Often considered to be the most aesthetically pleasing window that can add significant value to a house.
Usually fitted in period properties, with a concentration in London. Many listed buildings and properties in conservation areas are required to have sash windows that must be replaced on a like-for-like basis.
The standard sash window has two framed panels that slide up and down crossing over (although, some have one fixed panel, see below). Upper floors must have restrictors fitted as a safety measure.
The original design allows for a vented opening at the top and bottom of the window that can create a draw of air for superior ventilation. A clever design, long before we had air conditioning or extractor fans.

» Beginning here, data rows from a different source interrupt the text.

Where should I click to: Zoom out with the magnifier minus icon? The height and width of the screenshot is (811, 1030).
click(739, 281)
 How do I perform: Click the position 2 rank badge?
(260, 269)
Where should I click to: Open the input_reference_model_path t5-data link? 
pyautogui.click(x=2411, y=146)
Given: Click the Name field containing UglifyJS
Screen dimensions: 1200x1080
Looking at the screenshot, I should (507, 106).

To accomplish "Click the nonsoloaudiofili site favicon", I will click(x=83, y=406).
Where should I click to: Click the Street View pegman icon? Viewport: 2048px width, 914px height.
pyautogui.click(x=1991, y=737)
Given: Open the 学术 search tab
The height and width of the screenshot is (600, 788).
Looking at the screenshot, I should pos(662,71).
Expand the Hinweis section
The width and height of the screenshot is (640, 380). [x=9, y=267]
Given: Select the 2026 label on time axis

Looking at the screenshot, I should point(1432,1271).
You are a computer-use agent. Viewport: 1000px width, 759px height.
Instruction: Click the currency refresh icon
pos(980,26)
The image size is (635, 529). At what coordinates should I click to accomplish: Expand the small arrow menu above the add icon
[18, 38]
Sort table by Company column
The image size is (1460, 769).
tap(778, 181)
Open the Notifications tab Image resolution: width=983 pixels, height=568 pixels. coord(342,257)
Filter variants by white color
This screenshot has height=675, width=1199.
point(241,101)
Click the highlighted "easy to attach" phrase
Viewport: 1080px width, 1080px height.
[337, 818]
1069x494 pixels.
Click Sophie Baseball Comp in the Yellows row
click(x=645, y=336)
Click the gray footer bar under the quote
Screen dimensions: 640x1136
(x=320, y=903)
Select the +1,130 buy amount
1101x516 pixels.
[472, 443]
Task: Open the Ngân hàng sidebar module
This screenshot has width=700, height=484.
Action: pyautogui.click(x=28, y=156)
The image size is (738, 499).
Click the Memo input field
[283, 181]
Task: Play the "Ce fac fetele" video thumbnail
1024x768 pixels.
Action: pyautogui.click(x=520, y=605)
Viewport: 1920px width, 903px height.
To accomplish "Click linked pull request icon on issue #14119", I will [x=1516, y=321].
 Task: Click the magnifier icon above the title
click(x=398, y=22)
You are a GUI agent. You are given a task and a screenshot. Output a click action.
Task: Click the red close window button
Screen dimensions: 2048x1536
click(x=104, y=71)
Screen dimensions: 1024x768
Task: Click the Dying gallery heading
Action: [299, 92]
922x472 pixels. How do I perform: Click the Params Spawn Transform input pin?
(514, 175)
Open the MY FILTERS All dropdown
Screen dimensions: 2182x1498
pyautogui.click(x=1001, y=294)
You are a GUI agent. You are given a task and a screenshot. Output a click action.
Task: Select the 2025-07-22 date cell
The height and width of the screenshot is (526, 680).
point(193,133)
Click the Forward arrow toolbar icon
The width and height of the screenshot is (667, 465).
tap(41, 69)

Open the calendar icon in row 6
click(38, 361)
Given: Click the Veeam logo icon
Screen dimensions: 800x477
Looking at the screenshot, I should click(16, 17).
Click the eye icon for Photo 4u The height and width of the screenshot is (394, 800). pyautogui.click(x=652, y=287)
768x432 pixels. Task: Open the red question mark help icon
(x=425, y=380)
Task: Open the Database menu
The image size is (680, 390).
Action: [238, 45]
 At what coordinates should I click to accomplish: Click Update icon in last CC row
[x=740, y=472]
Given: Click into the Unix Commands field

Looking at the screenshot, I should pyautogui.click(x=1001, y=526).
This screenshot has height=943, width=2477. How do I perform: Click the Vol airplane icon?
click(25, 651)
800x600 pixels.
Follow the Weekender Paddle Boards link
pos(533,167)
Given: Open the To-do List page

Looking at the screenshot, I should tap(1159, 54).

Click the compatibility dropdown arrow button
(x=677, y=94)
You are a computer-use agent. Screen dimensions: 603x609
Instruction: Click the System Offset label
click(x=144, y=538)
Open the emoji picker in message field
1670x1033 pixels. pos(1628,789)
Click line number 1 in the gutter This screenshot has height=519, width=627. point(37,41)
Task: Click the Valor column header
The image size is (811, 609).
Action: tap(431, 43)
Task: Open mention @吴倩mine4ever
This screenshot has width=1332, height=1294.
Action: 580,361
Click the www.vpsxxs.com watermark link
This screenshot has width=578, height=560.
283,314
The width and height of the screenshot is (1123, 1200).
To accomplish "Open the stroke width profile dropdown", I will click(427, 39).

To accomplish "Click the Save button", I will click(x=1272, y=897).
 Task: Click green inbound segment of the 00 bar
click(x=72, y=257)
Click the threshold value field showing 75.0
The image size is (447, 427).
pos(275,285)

Unfortunately, old sash windows require significant maintenance and usually end up being painted shut in older houses. As the frames age, they create gaps that rattle in the wind and allow blasts of cold air. Cords become frayed and the sashes have to be propped open. Or, they become warped and stiff in the frames and can’t be pushed open.
Modern sash windows are constructed with spiral balances that allow easy opening and closing. Brushes that ensure a good seal when closed and can be double glazed for energy efficiency.
Well-fitted contemporary sash windows look stunning on a period property. Although they are an investment, they can make a property more desirable for sale.
Beware of removing sash windows from period properties as it can have a negative impact on the property value.
There are a few different types of sash windows:
- Single hung
One sash pane slides whilst the other remains fixed.
- Double hung
Both sash panes will slide open to allow venting at the top and bottom of the window.
- Dummy Sash
The window is styled to look like a normal sash window but the sashes are fixed and don’t open. Used to create symmetry and or equal sightlines on a property.